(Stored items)
________________________________________

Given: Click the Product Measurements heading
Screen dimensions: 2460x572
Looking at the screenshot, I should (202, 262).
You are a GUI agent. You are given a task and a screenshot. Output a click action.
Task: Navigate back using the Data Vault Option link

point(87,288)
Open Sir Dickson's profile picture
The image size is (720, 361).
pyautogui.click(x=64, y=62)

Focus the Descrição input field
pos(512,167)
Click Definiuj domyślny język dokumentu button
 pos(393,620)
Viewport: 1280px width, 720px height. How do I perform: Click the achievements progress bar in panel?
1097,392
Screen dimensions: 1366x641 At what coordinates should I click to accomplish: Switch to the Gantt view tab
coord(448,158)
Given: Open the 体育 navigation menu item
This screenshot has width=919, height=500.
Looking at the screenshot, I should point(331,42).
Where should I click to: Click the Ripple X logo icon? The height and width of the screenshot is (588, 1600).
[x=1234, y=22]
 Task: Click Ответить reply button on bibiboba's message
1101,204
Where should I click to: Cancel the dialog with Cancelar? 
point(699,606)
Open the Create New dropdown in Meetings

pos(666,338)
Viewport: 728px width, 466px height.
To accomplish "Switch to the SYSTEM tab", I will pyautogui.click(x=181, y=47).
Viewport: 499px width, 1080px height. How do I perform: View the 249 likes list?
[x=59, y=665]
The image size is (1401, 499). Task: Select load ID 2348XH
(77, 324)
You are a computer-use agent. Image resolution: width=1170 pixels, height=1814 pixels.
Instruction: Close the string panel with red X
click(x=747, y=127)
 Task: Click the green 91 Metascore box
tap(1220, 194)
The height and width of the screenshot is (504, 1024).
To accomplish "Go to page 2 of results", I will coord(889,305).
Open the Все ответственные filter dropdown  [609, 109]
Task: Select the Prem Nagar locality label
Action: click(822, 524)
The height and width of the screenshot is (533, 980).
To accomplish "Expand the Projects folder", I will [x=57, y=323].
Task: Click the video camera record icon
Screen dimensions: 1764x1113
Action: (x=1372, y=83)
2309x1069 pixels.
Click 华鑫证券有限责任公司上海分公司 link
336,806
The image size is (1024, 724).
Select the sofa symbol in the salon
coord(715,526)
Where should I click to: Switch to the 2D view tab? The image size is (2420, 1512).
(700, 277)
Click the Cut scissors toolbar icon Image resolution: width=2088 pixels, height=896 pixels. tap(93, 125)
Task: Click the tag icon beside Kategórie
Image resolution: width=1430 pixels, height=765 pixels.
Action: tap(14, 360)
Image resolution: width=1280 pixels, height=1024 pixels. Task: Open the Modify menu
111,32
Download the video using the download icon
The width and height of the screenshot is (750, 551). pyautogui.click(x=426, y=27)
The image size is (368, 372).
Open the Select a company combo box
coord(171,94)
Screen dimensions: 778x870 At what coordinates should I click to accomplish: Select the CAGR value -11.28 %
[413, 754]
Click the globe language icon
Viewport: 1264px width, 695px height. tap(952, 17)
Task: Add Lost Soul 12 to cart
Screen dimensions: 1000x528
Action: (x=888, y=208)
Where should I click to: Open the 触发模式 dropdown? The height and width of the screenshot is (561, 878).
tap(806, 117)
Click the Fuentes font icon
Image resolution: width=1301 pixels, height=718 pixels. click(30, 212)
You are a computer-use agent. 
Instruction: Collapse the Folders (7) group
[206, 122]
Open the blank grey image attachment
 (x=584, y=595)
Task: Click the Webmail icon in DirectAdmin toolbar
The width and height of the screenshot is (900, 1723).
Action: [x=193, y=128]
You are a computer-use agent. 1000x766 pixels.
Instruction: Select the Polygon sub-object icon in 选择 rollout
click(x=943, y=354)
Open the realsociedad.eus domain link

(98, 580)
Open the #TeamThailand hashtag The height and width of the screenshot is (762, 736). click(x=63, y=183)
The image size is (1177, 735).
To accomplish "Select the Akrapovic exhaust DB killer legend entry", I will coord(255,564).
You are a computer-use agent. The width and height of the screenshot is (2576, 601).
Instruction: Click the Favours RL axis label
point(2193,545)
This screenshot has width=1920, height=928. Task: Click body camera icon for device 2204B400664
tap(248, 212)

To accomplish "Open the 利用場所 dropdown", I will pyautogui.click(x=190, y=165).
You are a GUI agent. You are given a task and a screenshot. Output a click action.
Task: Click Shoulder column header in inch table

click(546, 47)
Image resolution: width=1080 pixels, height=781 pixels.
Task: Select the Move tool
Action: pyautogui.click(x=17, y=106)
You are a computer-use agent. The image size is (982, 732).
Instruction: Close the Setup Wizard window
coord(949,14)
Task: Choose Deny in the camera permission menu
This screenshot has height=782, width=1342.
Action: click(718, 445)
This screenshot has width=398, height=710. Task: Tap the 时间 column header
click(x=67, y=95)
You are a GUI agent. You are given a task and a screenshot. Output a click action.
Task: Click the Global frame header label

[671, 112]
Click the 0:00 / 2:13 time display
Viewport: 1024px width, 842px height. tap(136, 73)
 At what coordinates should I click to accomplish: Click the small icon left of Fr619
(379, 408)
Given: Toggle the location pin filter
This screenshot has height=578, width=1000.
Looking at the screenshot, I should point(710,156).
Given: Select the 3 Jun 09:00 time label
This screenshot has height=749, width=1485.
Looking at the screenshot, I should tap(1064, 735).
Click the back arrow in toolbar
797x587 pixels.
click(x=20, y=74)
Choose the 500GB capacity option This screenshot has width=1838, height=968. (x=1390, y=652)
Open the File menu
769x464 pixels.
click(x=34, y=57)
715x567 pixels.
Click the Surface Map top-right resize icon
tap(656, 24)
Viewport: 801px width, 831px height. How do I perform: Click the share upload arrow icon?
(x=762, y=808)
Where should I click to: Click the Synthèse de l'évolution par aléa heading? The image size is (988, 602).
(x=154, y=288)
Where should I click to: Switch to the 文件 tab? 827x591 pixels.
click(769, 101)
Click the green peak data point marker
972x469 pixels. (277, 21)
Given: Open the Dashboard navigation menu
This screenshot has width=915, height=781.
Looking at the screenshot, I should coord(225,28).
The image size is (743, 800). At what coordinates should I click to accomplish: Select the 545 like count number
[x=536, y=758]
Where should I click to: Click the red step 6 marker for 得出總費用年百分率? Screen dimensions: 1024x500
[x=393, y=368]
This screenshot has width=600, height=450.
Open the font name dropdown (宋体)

________________________________________

# TO DO
Return all of the data word for word.

# WRITTEN RESPONSE
Given: Click the Product Measurements heading
Screen dimensions: 2460x572
Looking at the screenshot, I should (202, 262).
You are a GUI agent. You are given a task and a screenshot. Output a click action.
Task: Navigate back using the Data Vault Option link

point(87,288)
Open Sir Dickson's profile picture
The image size is (720, 361).
pyautogui.click(x=64, y=62)

Focus the Descrição input field
pos(512,167)
Click Definiuj domyślny język dokumentu button
 pos(393,620)
Viewport: 1280px width, 720px height. How do I perform: Click the achievements progress bar in panel?
1097,392
Screen dimensions: 1366x641 At what coordinates should I click to accomplish: Switch to the Gantt view tab
coord(448,158)
Given: Open the 体育 navigation menu item
This screenshot has width=919, height=500.
Looking at the screenshot, I should point(331,42).
Where should I click to: Click the Ripple X logo icon? The height and width of the screenshot is (588, 1600).
[x=1234, y=22]
 Task: Click Ответить reply button on bibiboba's message
1101,204
Where should I click to: Cancel the dialog with Cancelar? 
point(699,606)
Open the Create New dropdown in Meetings

pos(666,338)
Viewport: 728px width, 466px height.
To accomplish "Switch to the SYSTEM tab", I will pyautogui.click(x=181, y=47).
Viewport: 499px width, 1080px height. How do I perform: View the 249 likes list?
[x=59, y=665]
The image size is (1401, 499). Task: Select load ID 2348XH
(77, 324)
You are a computer-use agent. Image resolution: width=1170 pixels, height=1814 pixels.
Instruction: Close the string panel with red X
click(x=747, y=127)
 Task: Click the green 91 Metascore box
tap(1220, 194)
The height and width of the screenshot is (504, 1024).
To accomplish "Go to page 2 of results", I will coord(889,305).
Open the Все ответственные filter dropdown  [609, 109]
Task: Select the Prem Nagar locality label
Action: click(822, 524)
The height and width of the screenshot is (533, 980).
To accomplish "Expand the Projects folder", I will [x=57, y=323].
Task: Click the video camera record icon
Screen dimensions: 1764x1113
Action: (x=1372, y=83)
2309x1069 pixels.
Click 华鑫证券有限责任公司上海分公司 link
336,806
The image size is (1024, 724).
Select the sofa symbol in the salon
coord(715,526)
Where should I click to: Switch to the 2D view tab? The image size is (2420, 1512).
(700, 277)
Click the Cut scissors toolbar icon Image resolution: width=2088 pixels, height=896 pixels. tap(93, 125)
Task: Click the tag icon beside Kategórie
Image resolution: width=1430 pixels, height=765 pixels.
Action: tap(14, 360)
Image resolution: width=1280 pixels, height=1024 pixels. Task: Open the Modify menu
111,32
Download the video using the download icon
The width and height of the screenshot is (750, 551). pyautogui.click(x=426, y=27)
The image size is (368, 372).
Open the Select a company combo box
coord(171,94)
Screen dimensions: 778x870 At what coordinates should I click to accomplish: Select the CAGR value -11.28 %
[413, 754]
Click the globe language icon
Viewport: 1264px width, 695px height. tap(952, 17)
Task: Add Lost Soul 12 to cart
Screen dimensions: 1000x528
Action: (x=888, y=208)
Where should I click to: Open the 触发模式 dropdown? The height and width of the screenshot is (561, 878).
tap(806, 117)
Click the Fuentes font icon
Image resolution: width=1301 pixels, height=718 pixels. click(30, 212)
You are a computer-use agent. 
Instruction: Collapse the Folders (7) group
[206, 122]
Open the blank grey image attachment
 (x=584, y=595)
Task: Click the Webmail icon in DirectAdmin toolbar
The width and height of the screenshot is (900, 1723).
Action: [x=193, y=128]
You are a computer-use agent. 1000x766 pixels.
Instruction: Select the Polygon sub-object icon in 选择 rollout
click(x=943, y=354)
Open the realsociedad.eus domain link

(98, 580)
Open the #TeamThailand hashtag The height and width of the screenshot is (762, 736). click(x=63, y=183)
The image size is (1177, 735).
To accomplish "Select the Akrapovic exhaust DB killer legend entry", I will coord(255,564).
You are a computer-use agent. The width and height of the screenshot is (2576, 601).
Instruction: Click the Favours RL axis label
point(2193,545)
This screenshot has width=1920, height=928. Task: Click body camera icon for device 2204B400664
tap(248, 212)

To accomplish "Open the 利用場所 dropdown", I will pyautogui.click(x=190, y=165).
You are a GUI agent. You are given a task and a screenshot. Output a click action.
Task: Click Shoulder column header in inch table

click(546, 47)
Image resolution: width=1080 pixels, height=781 pixels.
Task: Select the Move tool
Action: pyautogui.click(x=17, y=106)
You are a computer-use agent. The image size is (982, 732).
Instruction: Close the Setup Wizard window
coord(949,14)
Task: Choose Deny in the camera permission menu
This screenshot has height=782, width=1342.
Action: click(718, 445)
This screenshot has width=398, height=710. Task: Tap the 时间 column header
click(x=67, y=95)
You are a GUI agent. You are given a task and a screenshot. Output a click action.
Task: Click the Global frame header label

[671, 112]
Click the 0:00 / 2:13 time display
Viewport: 1024px width, 842px height. tap(136, 73)
 At what coordinates should I click to accomplish: Click the small icon left of Fr619
(379, 408)
Given: Toggle the location pin filter
This screenshot has height=578, width=1000.
Looking at the screenshot, I should point(710,156).
Given: Select the 3 Jun 09:00 time label
This screenshot has height=749, width=1485.
Looking at the screenshot, I should tap(1064, 735).
Click the back arrow in toolbar
797x587 pixels.
click(x=20, y=74)
Choose the 500GB capacity option This screenshot has width=1838, height=968. (x=1390, y=652)
Open the File menu
769x464 pixels.
click(x=34, y=57)
715x567 pixels.
Click the Surface Map top-right resize icon
tap(656, 24)
Viewport: 801px width, 831px height. How do I perform: Click the share upload arrow icon?
(x=762, y=808)
Where should I click to: Click the Synthèse de l'évolution par aléa heading? The image size is (988, 602).
(x=154, y=288)
Where should I click to: Switch to the 文件 tab? 827x591 pixels.
click(769, 101)
Click the green peak data point marker
972x469 pixels. (277, 21)
Given: Open the Dashboard navigation menu
This screenshot has width=915, height=781.
Looking at the screenshot, I should coord(225,28).
The image size is (743, 800). At what coordinates should I click to accomplish: Select the 545 like count number
[x=536, y=758]
Where should I click to: Click the red step 6 marker for 得出總費用年百分率? Screen dimensions: 1024x500
[x=393, y=368]
This screenshot has width=600, height=450.
Open the font name dropdown (宋体)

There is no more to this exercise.